Immutable Infrastructure


Immutable Infrastructure
1h 11m

As modern software expectations increase the burden on DevOps delivery processes, engineers working on AWS need increasingly reliable and rapid deployment techniques. This course aims to teach students how to design their deployment processes to best fit business needs.

Learn how to: 
- Work with immutable architecture patterns
- Reason about rolling deployments
- Design Canary deployments using AWS ELB, EC2, Route53, and AutoScaling
- Deploy arbitrarily complex systems on AWS using Blue-Green deployment
- Enable low-risk deployments with fast rollback using a number of techniques
- Run pre-and-post-deploy whole-cloud test suites to validate DevOps deployment and architectural logic

If you have thoughts or suggestions for this course, please contact Cloud Academy at


Hello and welcome back to Cloud Academy's course on Deployment on AWS. I'm your instructor Andrew Templeton, let's get started.

▶ **Task a**:
Copy out every line of the listing from the line containing "Task: Click the 查询 search button" down to the line containing "click(x=950, y=158)", including both of those lines.
The text and the listing were taken from separate sources.

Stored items
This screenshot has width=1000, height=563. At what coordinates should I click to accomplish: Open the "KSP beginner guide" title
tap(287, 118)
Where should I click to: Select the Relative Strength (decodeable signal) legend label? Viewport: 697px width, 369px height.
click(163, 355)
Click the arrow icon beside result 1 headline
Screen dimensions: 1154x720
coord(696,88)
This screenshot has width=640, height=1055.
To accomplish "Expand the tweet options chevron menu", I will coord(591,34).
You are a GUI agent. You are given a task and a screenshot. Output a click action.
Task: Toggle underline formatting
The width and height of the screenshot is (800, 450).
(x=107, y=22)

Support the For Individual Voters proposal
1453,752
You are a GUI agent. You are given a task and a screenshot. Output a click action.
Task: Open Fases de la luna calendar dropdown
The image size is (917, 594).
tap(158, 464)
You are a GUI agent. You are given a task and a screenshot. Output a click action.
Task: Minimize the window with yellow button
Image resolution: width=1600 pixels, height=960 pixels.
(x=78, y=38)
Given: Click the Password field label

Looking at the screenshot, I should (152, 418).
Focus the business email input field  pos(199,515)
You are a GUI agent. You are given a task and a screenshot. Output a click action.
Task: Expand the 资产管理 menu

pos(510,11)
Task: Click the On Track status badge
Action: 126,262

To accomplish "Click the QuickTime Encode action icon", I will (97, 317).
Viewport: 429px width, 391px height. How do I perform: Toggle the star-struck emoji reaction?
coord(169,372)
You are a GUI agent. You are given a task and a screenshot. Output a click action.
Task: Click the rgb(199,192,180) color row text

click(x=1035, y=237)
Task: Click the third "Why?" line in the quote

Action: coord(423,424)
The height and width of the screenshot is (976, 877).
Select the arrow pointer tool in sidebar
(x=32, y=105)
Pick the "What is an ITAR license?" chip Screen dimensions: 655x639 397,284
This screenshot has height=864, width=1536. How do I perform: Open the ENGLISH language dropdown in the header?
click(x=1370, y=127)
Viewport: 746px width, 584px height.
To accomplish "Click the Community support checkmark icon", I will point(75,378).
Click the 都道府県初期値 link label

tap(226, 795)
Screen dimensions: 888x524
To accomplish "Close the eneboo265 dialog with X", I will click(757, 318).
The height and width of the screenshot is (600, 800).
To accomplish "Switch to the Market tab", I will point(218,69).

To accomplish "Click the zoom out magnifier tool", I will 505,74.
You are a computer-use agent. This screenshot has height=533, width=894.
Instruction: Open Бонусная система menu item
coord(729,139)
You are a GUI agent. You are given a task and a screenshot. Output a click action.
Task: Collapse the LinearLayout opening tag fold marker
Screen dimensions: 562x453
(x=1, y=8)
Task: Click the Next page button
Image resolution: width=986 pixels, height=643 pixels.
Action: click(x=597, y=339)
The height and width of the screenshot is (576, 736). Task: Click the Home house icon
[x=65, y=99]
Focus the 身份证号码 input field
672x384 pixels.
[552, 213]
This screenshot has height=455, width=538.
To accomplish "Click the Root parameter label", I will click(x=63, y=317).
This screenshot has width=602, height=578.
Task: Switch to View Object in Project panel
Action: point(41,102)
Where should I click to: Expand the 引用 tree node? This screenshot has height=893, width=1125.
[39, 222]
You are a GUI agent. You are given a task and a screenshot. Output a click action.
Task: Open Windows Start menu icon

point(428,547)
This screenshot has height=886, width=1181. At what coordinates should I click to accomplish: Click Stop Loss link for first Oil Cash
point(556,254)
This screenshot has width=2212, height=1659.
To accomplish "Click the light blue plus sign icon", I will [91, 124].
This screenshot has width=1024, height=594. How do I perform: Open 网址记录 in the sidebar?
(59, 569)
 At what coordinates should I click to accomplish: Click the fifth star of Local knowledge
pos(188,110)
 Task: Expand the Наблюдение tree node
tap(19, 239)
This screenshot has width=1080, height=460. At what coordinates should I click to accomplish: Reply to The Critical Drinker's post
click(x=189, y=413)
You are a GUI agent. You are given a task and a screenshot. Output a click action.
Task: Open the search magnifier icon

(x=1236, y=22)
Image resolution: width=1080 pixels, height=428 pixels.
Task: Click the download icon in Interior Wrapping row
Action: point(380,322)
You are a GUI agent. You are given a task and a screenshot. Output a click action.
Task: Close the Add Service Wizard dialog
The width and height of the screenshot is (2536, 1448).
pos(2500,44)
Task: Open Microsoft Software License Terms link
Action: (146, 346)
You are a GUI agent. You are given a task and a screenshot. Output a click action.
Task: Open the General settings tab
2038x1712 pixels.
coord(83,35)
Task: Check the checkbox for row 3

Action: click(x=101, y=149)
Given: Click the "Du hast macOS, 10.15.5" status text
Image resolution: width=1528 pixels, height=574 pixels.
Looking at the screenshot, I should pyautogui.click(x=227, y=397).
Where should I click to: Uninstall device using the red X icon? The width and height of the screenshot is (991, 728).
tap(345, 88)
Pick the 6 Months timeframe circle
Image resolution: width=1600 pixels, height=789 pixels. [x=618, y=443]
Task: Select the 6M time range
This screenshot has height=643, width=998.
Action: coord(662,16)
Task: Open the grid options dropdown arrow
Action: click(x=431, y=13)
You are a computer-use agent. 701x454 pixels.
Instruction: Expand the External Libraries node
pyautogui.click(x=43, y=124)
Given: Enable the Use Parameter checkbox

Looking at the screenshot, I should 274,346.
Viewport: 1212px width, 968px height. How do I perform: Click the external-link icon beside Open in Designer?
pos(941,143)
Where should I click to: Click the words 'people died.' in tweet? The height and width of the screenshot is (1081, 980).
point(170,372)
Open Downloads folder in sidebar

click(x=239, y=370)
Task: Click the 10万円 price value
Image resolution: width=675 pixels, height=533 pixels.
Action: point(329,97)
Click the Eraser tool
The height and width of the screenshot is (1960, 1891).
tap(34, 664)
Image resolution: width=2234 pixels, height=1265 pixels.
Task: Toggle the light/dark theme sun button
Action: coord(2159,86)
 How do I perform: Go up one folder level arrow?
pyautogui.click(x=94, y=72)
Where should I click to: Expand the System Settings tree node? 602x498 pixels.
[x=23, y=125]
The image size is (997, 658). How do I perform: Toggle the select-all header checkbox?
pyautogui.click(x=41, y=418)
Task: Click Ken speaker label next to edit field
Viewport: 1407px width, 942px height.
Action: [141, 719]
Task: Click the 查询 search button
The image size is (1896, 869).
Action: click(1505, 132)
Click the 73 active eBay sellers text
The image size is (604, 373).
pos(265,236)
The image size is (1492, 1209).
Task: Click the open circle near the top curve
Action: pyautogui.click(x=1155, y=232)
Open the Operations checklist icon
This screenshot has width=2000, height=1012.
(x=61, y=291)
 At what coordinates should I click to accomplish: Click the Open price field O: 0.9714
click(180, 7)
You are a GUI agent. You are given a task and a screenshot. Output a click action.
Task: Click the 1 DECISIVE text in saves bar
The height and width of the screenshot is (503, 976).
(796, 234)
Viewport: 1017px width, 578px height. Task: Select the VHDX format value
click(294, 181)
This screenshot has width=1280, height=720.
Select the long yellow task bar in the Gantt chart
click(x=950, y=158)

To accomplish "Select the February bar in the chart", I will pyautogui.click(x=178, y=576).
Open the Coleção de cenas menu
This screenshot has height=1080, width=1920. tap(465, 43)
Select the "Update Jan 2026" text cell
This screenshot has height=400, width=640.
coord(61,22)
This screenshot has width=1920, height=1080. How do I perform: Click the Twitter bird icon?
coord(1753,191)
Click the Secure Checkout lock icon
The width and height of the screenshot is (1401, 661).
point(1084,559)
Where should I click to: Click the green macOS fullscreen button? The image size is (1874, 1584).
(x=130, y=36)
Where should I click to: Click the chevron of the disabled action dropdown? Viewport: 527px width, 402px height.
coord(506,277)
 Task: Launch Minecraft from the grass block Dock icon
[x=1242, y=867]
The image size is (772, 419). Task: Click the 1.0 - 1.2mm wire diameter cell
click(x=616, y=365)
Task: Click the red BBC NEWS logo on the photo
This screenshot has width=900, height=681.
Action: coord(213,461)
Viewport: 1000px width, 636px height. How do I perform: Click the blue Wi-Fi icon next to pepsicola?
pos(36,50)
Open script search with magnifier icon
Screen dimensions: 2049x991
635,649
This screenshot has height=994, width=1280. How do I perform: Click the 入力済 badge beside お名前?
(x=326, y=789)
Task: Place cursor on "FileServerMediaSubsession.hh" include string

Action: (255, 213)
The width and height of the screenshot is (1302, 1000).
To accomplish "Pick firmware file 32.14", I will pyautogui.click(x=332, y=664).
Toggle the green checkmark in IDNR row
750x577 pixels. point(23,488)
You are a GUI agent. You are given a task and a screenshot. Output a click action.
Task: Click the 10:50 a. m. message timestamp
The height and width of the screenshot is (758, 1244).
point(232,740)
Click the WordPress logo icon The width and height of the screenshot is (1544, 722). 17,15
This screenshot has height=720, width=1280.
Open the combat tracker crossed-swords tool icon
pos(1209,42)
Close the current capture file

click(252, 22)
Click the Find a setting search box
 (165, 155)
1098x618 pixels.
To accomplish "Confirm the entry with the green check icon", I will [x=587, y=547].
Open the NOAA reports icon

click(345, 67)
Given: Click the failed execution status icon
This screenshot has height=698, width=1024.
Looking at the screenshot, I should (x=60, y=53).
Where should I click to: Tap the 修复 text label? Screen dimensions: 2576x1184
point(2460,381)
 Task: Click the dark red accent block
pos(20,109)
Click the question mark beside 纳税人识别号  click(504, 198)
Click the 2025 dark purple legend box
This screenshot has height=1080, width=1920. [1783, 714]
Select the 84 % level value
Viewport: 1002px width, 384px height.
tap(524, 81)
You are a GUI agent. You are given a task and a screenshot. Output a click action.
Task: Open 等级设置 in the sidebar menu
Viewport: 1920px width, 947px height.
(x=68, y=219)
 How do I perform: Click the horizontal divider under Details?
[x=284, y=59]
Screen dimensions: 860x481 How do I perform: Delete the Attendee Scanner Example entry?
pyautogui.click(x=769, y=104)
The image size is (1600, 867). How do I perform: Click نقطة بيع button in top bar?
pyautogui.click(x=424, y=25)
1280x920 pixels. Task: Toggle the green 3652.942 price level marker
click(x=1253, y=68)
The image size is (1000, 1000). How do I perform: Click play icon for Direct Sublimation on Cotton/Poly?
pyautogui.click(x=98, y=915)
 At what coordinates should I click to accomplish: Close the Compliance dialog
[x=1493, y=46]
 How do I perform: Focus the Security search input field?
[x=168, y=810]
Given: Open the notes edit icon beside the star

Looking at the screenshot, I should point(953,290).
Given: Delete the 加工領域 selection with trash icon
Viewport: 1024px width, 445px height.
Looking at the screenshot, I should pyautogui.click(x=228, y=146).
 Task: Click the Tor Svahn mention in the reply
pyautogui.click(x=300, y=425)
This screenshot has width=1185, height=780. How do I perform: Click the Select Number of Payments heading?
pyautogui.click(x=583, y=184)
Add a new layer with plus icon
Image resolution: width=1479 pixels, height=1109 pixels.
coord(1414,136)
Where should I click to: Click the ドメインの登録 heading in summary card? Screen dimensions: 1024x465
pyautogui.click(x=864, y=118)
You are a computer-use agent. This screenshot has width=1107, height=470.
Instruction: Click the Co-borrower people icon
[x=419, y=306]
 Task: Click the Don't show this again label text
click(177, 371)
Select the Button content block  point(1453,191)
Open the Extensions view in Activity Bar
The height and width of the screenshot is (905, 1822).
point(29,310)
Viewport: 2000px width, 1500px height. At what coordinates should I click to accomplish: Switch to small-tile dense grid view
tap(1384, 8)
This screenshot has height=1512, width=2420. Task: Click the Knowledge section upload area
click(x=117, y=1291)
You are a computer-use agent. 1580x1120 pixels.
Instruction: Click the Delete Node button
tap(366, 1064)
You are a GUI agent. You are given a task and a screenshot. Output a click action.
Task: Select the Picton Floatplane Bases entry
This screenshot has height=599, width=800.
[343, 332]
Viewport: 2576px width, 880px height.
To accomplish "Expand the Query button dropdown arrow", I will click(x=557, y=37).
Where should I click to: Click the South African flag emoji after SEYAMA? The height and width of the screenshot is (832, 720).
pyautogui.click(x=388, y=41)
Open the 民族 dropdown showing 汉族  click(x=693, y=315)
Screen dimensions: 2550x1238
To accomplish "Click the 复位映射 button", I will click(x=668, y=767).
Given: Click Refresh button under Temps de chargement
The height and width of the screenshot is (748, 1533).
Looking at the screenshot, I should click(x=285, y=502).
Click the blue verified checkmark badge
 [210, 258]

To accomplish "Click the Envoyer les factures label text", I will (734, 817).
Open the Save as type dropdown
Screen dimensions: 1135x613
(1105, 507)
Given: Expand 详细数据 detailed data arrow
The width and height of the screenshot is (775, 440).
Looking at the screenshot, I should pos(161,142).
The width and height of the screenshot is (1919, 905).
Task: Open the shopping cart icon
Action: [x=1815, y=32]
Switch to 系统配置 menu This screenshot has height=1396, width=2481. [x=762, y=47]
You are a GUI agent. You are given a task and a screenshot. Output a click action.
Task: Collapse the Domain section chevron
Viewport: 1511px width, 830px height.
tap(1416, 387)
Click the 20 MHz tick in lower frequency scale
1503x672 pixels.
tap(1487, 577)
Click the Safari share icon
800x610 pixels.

▶ **Task b**:
Answer these questions using the immutable infrastructure course page:
(i) What running time is given for the course?
(ii) Which AWS services are listed for designing Canary deployments?
(iii) Who introduces himself as the instructor?

▶ **Exercise answer a**:
Task: Click the 查询 search button
The image size is (1896, 869).
Action: click(1505, 132)
Click the 73 active eBay sellers text
The image size is (604, 373).
pos(265,236)
The image size is (1492, 1209).
Task: Click the open circle near the top curve
Action: pyautogui.click(x=1155, y=232)
Open the Operations checklist icon
This screenshot has width=2000, height=1012.
(x=61, y=291)
 At what coordinates should I click to accomplish: Click the Open price field O: 0.9714
click(180, 7)
You are a GUI agent. You are given a task and a screenshot. Output a click action.
Task: Click the 1 DECISIVE text in saves bar
The height and width of the screenshot is (503, 976).
(796, 234)
Viewport: 1017px width, 578px height. Task: Select the VHDX format value
click(294, 181)
This screenshot has width=1280, height=720.
Select the long yellow task bar in the Gantt chart
click(x=950, y=158)

▶ **Exercise answer b**:
(i) 1h 11m
(ii) AWS ELB, EC2, Route53, and AutoScaling
(iii) Andrew Templeton